Saturday, September 5, 2009

Marshmallow Project

My class this year is truly a challenge I would never have wished for. But, they are finally beginning to settle in, they are beginning to follow the rules and we are starting to get more and more accomplished. As always, I have those few that are so good, so well behaved, smart and patient with the remainder of the class. I know they will not always be so patient so I work really hard to get all the procedures in place and down pat as soon as possible so I don't lose that group to boredom and repetition. Usually this takes just a few days. With this group it has taken two weeks. As I was beginning to think they would never settle in, they did. It isn't all smooth sailing, but it is getting better.

Yesterday I we did the Marshmallow Project.
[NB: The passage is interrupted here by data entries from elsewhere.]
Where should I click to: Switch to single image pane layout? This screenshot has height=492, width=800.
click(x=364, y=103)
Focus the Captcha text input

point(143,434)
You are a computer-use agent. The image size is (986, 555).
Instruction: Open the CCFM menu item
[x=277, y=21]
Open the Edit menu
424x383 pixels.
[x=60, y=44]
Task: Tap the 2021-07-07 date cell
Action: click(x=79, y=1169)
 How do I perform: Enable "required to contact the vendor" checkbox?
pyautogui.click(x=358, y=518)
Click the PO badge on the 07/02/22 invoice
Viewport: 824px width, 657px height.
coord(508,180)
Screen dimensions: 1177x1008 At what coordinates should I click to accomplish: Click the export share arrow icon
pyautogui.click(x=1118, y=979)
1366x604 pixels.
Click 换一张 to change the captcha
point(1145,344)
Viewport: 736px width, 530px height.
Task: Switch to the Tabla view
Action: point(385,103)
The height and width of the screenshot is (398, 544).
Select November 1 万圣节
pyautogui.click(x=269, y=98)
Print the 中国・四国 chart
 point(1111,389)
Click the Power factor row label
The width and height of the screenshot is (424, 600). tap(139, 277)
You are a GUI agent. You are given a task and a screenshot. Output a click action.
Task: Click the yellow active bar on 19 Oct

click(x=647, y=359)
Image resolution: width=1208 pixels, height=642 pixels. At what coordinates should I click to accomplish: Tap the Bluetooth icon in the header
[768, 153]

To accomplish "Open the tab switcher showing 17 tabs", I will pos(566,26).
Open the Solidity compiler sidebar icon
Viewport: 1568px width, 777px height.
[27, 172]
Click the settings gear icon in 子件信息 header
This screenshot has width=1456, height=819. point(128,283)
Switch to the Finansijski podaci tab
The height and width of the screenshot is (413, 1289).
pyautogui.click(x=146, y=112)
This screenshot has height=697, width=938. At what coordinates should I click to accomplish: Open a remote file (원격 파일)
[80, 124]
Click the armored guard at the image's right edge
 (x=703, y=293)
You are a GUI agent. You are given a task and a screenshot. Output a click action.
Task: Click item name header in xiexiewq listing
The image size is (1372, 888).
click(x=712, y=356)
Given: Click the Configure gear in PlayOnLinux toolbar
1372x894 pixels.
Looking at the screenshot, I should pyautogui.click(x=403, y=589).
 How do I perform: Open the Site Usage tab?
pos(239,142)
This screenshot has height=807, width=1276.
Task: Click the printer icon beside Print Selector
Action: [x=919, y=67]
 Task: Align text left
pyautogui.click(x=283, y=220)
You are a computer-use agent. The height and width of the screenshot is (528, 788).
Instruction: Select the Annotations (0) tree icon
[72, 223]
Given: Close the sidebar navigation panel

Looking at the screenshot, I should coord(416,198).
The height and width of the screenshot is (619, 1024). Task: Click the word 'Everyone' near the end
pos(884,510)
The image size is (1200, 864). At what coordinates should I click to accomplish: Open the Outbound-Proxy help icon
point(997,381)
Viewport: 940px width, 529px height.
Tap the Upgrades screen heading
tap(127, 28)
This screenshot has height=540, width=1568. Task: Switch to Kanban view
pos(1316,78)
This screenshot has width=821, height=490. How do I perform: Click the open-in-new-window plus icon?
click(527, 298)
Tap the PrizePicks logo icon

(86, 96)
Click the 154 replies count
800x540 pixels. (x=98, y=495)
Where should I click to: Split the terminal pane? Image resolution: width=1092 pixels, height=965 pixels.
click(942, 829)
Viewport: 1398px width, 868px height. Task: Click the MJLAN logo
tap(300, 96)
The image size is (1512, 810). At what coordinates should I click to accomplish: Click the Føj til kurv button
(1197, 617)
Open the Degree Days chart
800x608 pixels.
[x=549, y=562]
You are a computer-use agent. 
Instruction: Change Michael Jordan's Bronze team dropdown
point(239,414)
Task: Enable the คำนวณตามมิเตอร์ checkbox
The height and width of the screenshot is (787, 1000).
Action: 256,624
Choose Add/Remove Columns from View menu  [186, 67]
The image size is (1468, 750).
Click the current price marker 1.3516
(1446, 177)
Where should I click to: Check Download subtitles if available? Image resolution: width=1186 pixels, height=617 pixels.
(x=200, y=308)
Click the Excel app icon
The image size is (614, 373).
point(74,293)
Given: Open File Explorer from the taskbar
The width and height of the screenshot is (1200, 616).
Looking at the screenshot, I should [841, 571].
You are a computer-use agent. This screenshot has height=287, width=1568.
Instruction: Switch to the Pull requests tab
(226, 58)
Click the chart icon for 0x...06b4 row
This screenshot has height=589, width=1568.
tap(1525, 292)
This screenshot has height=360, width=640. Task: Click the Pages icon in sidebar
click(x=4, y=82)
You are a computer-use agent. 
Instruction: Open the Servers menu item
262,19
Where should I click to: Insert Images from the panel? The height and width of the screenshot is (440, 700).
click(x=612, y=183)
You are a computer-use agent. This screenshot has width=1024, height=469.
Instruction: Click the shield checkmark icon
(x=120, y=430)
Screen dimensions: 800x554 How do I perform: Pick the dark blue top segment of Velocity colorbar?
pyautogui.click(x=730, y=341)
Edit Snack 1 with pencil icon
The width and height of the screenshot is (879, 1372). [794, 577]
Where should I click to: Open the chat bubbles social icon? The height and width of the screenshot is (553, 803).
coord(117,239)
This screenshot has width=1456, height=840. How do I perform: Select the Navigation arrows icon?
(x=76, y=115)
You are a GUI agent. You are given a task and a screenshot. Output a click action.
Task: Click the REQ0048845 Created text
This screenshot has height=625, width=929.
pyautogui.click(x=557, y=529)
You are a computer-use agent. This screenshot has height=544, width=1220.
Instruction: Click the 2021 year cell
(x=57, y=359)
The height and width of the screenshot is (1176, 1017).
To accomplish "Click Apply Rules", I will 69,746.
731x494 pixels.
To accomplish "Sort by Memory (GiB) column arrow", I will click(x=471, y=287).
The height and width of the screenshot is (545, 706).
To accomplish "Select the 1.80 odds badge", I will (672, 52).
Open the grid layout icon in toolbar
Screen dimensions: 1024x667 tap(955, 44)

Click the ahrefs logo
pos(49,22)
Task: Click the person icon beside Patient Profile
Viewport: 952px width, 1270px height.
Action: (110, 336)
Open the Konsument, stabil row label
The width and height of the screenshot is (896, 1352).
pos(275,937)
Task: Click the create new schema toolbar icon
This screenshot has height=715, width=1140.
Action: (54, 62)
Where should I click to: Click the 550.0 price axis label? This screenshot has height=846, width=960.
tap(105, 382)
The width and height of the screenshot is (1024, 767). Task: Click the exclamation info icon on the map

I use this project to foster team work and cooperation. It also is a good tool to tell me how they will manage science experiments in the near future. I did not have much hope for this group because they have such a hard time following directions and they are so social. There are many in this class that are immature for their age and that doesn't help.

The rules for the Marshmallow Project are simple. Use your tooth picks and mini-marshmallows to build a structure. No talking at all.



They worked in small groups of four.


They had about eight minutes to complete the structure. They would have had 15 minutes but they wasted a lot of time while I was passing out materials and trying to get them organized.


Like I said, I did not think they could handle a project like this. I knew someone would talk. But no one did.


This girl started laughing so hard that I did have to ask her to sit in the hall. She is my giggler!


They surprised me. They really surprised me! They were 100% silent and I saw teamwork I could not imagine coming from this group. I saw kids working together and cooperating that can bare stand sitting next to each other.


They were proud of themselves and their work. I praised them to the moon and back.
It was a wonderful ending to a really difficult week. I like that...

Wednesday, September 2, 2009

Open House and an "I got it!" moment

Last night was open house at our school. I like these things, though there's little time to do it like I want. I like seeing my kids more relaxed, showing mom and dad around, showing off their work. The parents are relaxed and chatty. I enjoy getting to know my kids better and being able to really connect with their families.

During yesterday's math lesson I got one of those moments that makes everything I do worth it. I was teaching the Order of Operations and going over and over how I wanted them to rewrite the expression each time they solved an operation. Little "smiley" sits up front and just about every time they held up their white boards with their answers hid answer would be incorrect. But we kept going, over and over. Suddenly smiley said "Mrs. H, I get it! It's just like solving a puzzle!" Every answer after that was correct, today he rocked the review. He told me math is now his favorite subject. I'm inspired now to do better at teaching math, I have to keep smiley engaged, make him keep loving math.